PBGC Protection for Pensions
ERISA created the Pension Benefit Guaranty Corporation to act as a backstop when private-sector defined benefit pension plans run out of money. If your employer’s pension plan terminates without enough assets to pay all promised benefits, the PBGC takes over and pays benefits up to a legal maximum. For plans terminating in 2026, that maximum is $7,789.77 per month ($93,477 per year) for a worker retiring at age 65 on a single-life annuity. If you retire earlier, the guaranteed amount is lower; if you elect a joint-and-survivor annuity to cover a spouse, the maximum drops to $7,010.79 per month.15Pension Benefit Guaranty Corporation. Maximum Monthly Guarantee Tables
PBGC insurance does not cover every pension. Defined contribution plans like 401(k) accounts are not covered because there is no promised benefit to guarantee. Among defined benefit plans, church plans and government plans are excluded.
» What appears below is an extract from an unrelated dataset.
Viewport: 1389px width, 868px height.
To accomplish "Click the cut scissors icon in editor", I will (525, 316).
Small professional service firms (doctors’ offices, law firms, accounting practices) with 25 or fewer participants are also exempt, as are plans that cover only substantial owners of a business.16Pension Benefit Guaranty Corporation. PBGC Insurance Coverage
Enforcement and Penalties
ERISA enforcement runs on two tracks: civil penalties handled by the Department of Labor and the courts, and criminal prosecution for outright theft or fraud.
Civil Enforcement
The Department of Labor’s Employee Benefits Security Administration (EBSA) has the authority to investigate potential fiduciary violations, demand plan records, and pursue corrective action.17U.S. Department of Labor. Enforcement Manual – Fiduciary Investigations Program When investigations uncover violations, EBSA first seeks voluntary compliance. If the fiduciary refuses to correct the problem, the case can be referred for litigation.
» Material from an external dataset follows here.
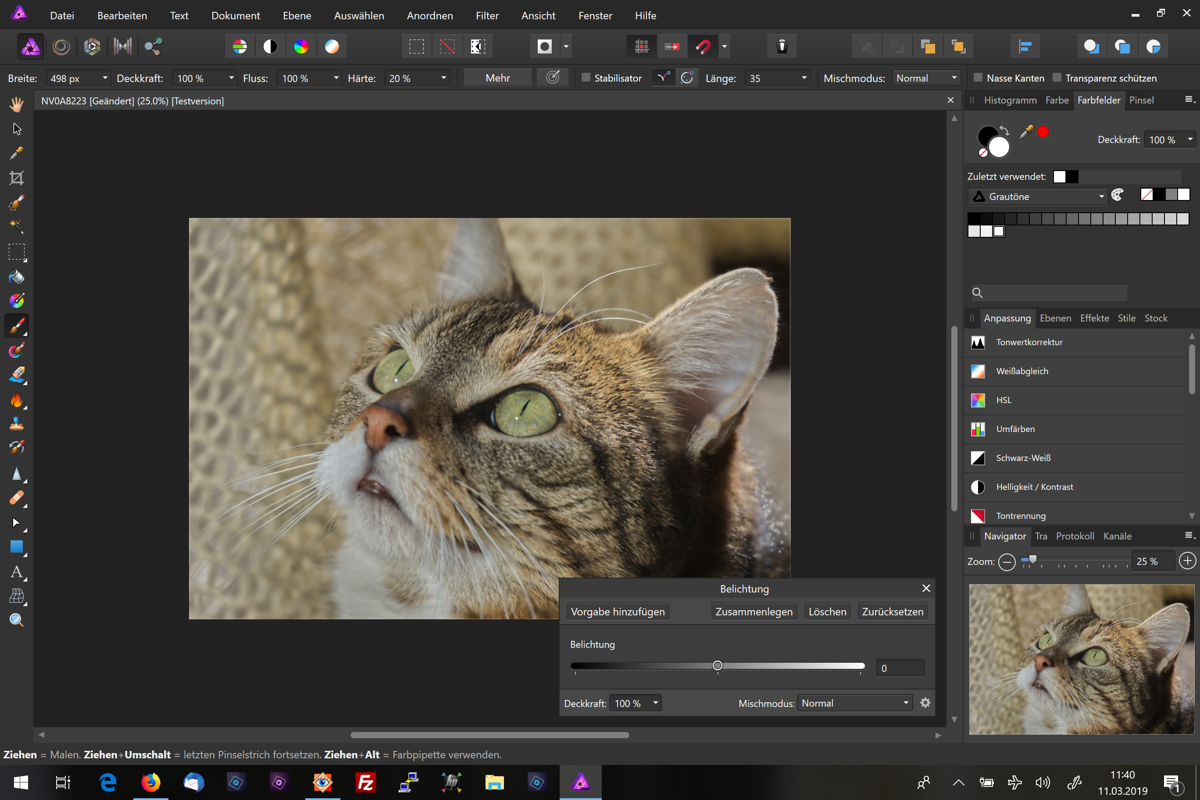Select the Zoom magnifier tool
The width and height of the screenshot is (1200, 800).
(17, 621)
Participants can also bring lawsuits on their own. Federal law allows participants and beneficiaries to sue to recover benefits, enforce plan terms, or obtain court orders preventing ongoing violations.9Office of the Law Revision Counsel. 29 USC 1132 – Civil Enforcement For breach of fiduciary duty claims, you must file within the earlier of six years from the last action constituting the breach or three years from the date you actually learned about it.18Office of the Law Revision Counsel. 29 USC 1113 – Limitation of Actions If the breach involved fraud or concealment, the clock extends to six years from discovery.
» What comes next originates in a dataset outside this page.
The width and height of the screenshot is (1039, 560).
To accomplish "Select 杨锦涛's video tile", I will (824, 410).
Civil monetary penalties add financial pressure on administrators who ignore their obligations. A plan that fails to file its annual Form 5500 report faces penalties of up to $2,670 per day.19U.S. Department of Labor. Fact Sheet – Adjusting ERISA Civil Monetary Penalties for Inflation These figures are adjusted annually for inflation; the most recently published rates are from January 2024, with updated figures for subsequent years published each January in the Federal Register.
Criminal Penalties
Stealing from a benefit plan is a federal crime. Anyone who embezzles money, securities, or other assets from an ERISA-covered plan faces up to five years in federal prison and fines up to $250,000 per count.20Office of the Law Revision Counsel. 18 USC 664 – Theft or Embezzlement From Employee Benefit Plan Courts also routinely order restitution, requiring the defendant to make the plan whole. Making false statements in any document required under ERISA carries the same maximum sentence.